[START OF SOURCE]
What constitutes great credit in 2009?: Two years ago a good FICO was 700 or better. In today’s world a 700 FICO will cost you money. If you check out a chart of Fannie & Freddie rate fees you can see that a credit score under 740 is going to cost you upfront fees in addition to the points the lender wants. These fees are for conforming loans. If you are looking for a non-conforming loan (jumbo) the best rates are for those with FICOs of 780 or higher.
Income is 1099 based = Tough: Today many lenders turn a blind eye and a deaf ear to 1099 employees. There are a few lenders making stated income loans. 1099 based borrowers must have large reserves, great credit and proven income minus tax write-offs over the past two years.
20% down might not get it done: On a conforming loan ( $729,750-) 20%-25% down and good credit (720 FICO+)will usually work. If you want to utilize an FHA loan then you can have as little as 3% down and a slightly lower FICO score but you will get a higher rate and pay upfront fees.
For a loan over $729,750 then 20% and good credit isn’t enough. You may find lenders wanting 35%-50% down with great credit (750+ FICO) and a good chunk of cash in reserve.
[END OF SOURCE]
INSTRUCTIONS
**a.** Answer these from the piece on 2009 mortgage requirements:
(i) Below what credit score does the chart of Fannie & Freddie rate fees show upfront fees?
(ii) With an FHA loan, how little can the down payment be?
(iii) What range of down payment may lenders want for a loan over $729,750?
**b.** Write a continuation of the piece on 2009 mortgage requirements, picking up after its final sentence.
[START OF MATERIAL SHOWN]
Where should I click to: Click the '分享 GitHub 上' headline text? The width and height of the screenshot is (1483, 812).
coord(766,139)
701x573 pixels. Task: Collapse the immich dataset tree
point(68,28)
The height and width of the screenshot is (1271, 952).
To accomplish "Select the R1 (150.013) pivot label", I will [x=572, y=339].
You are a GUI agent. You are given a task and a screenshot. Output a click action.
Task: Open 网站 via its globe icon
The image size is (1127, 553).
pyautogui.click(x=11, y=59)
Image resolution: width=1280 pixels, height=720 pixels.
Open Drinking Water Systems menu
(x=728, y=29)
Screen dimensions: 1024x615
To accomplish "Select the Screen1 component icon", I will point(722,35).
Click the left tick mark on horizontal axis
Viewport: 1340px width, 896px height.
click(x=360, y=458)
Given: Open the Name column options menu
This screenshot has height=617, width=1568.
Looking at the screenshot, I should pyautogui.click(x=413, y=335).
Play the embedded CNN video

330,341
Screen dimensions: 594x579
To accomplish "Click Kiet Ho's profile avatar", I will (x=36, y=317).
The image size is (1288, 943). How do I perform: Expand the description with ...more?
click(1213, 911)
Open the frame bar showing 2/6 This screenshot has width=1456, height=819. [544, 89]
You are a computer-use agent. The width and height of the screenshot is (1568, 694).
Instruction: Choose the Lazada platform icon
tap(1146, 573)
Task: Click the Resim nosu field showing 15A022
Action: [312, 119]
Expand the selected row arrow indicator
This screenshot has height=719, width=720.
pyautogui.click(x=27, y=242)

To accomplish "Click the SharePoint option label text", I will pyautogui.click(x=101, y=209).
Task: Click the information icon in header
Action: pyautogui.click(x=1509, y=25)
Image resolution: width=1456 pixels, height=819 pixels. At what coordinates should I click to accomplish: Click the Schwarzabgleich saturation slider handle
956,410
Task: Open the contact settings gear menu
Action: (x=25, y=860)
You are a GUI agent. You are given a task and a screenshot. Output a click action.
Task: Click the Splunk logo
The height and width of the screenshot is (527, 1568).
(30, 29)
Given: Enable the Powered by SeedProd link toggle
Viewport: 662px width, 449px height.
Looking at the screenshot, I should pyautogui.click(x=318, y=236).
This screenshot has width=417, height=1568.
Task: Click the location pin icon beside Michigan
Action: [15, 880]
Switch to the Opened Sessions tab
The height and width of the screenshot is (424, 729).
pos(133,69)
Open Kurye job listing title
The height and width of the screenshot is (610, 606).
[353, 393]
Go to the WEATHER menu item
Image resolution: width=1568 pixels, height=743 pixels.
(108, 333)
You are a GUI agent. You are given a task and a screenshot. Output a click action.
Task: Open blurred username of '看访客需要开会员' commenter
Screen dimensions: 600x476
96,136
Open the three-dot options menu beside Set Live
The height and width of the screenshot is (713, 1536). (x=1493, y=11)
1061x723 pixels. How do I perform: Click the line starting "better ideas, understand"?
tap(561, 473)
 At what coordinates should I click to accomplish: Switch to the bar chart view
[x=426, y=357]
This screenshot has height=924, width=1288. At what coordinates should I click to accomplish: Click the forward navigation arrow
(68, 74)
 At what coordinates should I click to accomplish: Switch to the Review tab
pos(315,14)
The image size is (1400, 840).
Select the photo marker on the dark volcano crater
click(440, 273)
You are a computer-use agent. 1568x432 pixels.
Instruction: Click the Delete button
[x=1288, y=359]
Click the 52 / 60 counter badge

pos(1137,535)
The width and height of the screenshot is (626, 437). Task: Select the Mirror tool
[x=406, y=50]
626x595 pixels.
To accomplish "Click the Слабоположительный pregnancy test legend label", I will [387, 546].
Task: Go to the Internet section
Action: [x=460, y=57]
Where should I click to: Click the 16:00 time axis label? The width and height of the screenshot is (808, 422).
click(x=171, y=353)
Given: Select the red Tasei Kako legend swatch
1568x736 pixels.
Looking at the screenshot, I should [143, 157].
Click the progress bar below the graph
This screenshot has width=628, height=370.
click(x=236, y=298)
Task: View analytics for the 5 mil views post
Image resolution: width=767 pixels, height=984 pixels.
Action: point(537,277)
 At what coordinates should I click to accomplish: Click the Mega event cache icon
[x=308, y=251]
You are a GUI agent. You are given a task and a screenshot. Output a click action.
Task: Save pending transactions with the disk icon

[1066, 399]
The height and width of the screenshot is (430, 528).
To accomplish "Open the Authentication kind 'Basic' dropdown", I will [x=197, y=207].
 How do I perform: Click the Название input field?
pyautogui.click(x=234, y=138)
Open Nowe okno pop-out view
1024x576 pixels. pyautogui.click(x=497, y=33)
[END OF MATERIAL SHOWN]
PER-TASK OUTPUTS
**a.**
(i) 740
(ii) 3%
(iii) 35%-50%

**b.**
Adjustable rate mortgage might not make sense: Borrowers got used to having a number of choices in the types/terms of adjustable loans. There are more choices for conforming loans but if you are seeking a jumbo loan you may find your choices limited to a 1/1 or a 5/1 term . A number of lenders are not making 7/1 or 10/1 loans as they are not sure where rates will go in the future. However, a few private banks and wealth management companies are offering extremely competitive rates for 7/1 and 10/1 terms provided you have great credit and strong cash reserves. For interest only loans, add at least another .25% or more to the rate.
Refinancing can be tough: Some lenders are looking for 30%-40% equity on a refinance in markets they feel are trending downward. Lenders are not real crazy about cash out refinancing. There are some who have those programs but the fees are high.
In today’s market the best way to ensure you get a loan is to do your homework. If you are buying a home you need to be fully approved before making an offer and be ready to throw in additional cash if necessary. If you are refinancing, don’t expect the process to be easy. Remember, cash in the bank can buy a lot of goodwill and provide you with a great opportunity to take advantage of this market.